The usual course of achieving approval for a drug is to make known
it is cogent at what time compared against placebo, or that it is more effective
than an existing drug. In monotherapy (where only one drug is taken) it is not
ethical to conduct a trial with placebo upon a new drug of uncertain efficacy.
This is because untreated epilepsy foliage the patient at significant
risk of dying. Therefore, almost all new epilepsy anti
convulsants drugs are initially approved only as adjunctive (add-on)
therapies. Patients who's epilepsy is publicly uncontrolled by their medication
(i.e., it is stubborn to treatment) are selected to see if supplementing the
medication with the new drug leads to an improvement in hold control. Any reduction
in the frequency of seizures is compared against a placebo.

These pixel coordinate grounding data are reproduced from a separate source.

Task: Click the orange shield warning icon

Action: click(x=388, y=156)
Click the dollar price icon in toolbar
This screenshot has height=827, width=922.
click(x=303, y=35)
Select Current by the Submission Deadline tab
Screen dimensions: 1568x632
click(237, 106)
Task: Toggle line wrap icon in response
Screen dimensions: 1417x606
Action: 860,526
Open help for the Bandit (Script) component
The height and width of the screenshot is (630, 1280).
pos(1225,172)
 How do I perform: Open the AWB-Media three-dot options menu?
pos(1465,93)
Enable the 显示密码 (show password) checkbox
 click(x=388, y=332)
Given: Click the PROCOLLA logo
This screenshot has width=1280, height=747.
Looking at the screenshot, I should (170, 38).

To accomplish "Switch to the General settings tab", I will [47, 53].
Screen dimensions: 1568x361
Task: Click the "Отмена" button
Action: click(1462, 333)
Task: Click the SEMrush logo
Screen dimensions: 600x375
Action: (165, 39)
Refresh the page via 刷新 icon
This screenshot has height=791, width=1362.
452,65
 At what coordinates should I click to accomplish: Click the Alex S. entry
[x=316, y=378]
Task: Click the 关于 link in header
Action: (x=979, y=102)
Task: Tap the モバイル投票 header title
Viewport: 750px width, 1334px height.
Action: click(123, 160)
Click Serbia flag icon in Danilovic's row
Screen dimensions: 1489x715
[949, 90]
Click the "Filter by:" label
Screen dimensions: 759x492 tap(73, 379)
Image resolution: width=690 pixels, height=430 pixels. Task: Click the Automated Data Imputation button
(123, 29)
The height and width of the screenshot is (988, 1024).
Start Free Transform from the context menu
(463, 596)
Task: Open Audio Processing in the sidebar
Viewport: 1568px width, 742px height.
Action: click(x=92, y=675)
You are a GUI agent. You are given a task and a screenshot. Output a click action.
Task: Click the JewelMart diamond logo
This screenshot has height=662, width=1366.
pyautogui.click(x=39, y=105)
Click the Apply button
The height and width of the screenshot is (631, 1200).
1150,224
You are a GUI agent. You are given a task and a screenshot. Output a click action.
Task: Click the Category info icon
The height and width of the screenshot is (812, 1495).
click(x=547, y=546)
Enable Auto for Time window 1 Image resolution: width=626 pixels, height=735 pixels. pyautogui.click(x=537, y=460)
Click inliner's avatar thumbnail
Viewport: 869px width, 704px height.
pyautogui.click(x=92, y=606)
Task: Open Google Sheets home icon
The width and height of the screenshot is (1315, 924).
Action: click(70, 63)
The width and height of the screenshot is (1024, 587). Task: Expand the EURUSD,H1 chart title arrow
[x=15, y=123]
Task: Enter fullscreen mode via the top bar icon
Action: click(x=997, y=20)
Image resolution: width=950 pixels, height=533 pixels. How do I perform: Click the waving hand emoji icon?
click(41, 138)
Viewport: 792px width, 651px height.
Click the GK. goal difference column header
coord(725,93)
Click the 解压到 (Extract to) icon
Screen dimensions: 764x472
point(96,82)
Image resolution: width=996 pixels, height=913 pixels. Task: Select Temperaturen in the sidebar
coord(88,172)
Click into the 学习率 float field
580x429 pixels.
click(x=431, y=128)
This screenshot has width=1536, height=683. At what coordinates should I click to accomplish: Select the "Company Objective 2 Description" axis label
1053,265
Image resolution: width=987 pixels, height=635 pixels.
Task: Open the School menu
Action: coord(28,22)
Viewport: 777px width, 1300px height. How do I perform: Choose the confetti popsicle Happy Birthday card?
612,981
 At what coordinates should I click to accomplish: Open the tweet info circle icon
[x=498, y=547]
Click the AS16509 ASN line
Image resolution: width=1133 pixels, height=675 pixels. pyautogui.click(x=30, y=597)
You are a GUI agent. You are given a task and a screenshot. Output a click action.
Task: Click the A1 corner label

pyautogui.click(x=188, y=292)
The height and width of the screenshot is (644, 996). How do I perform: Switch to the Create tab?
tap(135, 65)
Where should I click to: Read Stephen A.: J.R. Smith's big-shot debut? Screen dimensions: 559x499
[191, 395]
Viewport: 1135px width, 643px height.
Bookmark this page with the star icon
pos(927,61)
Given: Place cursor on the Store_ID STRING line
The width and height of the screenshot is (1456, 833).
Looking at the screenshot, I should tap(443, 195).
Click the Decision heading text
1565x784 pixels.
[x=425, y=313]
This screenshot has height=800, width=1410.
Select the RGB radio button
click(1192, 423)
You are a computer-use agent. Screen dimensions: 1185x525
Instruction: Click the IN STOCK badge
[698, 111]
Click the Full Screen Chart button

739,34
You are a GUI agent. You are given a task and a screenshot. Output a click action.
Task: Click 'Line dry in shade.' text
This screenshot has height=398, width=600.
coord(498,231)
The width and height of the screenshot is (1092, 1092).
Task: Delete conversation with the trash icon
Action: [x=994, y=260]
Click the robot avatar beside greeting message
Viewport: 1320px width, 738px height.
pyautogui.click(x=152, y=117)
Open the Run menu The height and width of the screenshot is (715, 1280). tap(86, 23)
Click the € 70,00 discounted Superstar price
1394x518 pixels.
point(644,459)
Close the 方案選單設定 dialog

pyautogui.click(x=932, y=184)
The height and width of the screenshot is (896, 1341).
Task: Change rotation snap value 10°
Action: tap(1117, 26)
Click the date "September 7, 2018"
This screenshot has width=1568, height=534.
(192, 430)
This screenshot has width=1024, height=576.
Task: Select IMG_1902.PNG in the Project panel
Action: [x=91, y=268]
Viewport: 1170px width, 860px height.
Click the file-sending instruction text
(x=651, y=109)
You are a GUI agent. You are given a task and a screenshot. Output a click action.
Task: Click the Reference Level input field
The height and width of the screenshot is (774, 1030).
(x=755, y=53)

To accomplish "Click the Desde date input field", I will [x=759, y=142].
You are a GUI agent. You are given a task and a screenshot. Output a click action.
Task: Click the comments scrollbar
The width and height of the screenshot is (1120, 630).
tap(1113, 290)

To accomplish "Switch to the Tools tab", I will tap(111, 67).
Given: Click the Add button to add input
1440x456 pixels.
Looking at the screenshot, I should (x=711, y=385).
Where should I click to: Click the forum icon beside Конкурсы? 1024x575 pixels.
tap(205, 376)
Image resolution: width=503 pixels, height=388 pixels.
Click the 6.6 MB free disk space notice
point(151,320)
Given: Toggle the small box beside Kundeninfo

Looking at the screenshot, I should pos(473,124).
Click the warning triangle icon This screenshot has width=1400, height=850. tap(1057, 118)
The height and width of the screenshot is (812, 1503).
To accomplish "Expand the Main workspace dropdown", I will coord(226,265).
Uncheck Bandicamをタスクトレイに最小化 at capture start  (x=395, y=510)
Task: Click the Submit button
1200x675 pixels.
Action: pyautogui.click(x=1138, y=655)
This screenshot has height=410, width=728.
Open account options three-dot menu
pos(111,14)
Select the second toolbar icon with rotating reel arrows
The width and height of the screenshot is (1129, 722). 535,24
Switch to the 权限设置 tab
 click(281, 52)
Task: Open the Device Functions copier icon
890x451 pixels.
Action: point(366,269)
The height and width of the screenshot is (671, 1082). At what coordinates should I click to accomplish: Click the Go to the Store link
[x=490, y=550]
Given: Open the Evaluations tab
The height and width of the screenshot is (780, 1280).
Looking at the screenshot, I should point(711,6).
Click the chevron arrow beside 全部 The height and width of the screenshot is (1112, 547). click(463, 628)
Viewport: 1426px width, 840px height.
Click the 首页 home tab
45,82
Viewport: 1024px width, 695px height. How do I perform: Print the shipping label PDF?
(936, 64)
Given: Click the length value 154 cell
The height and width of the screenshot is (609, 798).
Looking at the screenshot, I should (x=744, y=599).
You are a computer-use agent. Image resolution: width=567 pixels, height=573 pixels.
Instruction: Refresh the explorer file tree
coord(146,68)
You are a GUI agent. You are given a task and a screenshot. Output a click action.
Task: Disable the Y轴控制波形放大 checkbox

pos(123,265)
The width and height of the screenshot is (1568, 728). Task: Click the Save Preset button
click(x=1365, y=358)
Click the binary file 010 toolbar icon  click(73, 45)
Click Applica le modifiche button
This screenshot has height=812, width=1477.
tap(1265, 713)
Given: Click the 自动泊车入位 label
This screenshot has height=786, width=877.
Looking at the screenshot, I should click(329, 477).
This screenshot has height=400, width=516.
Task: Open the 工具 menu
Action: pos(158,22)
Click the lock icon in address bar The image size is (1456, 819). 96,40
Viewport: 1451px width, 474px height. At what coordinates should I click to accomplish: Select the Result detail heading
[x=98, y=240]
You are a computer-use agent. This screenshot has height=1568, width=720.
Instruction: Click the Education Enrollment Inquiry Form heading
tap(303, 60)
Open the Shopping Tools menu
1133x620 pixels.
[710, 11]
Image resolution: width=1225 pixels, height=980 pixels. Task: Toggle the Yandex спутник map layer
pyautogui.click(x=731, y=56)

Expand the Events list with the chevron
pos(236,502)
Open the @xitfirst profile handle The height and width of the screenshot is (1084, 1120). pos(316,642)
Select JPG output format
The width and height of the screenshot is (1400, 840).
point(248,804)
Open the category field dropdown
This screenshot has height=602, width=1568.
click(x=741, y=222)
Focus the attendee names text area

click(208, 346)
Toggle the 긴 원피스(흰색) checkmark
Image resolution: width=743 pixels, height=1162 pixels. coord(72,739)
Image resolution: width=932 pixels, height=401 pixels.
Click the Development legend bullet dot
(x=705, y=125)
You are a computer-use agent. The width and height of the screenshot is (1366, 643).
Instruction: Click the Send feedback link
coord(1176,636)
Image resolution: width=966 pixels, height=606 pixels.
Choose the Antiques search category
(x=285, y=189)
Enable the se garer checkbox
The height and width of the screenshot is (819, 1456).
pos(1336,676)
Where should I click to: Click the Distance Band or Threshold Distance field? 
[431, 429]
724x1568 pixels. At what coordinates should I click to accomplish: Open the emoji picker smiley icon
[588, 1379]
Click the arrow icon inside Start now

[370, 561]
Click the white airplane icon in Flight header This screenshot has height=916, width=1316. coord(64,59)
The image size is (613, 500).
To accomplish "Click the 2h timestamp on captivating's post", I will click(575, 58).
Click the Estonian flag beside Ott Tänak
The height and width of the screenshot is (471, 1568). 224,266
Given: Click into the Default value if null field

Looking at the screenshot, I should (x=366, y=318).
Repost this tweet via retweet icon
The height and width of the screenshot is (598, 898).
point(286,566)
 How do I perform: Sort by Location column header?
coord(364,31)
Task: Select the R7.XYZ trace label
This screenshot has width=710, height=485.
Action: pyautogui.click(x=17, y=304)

Once in that place is confidence that a drug is likely to subsist
effective in monotherapy, trials are conducted where the drug is compared to
some existing standard.
For partial-onset seizures, this is typically carbamazepine. Despite
the launch of over ten drugs since 1990, no starting anew drug has been shown
to be more sufficient than the older harden, which includes carbamazepine, valproate
and phenytoin. The lack of superiority extremely existing treatment, combined
with the lack of placebo-controlled trials, means that few modern drugs have
earned FDA approval as initial monotherapy. In striking difference, Europe only
requires equivalence to existing treatments, and has approved various more.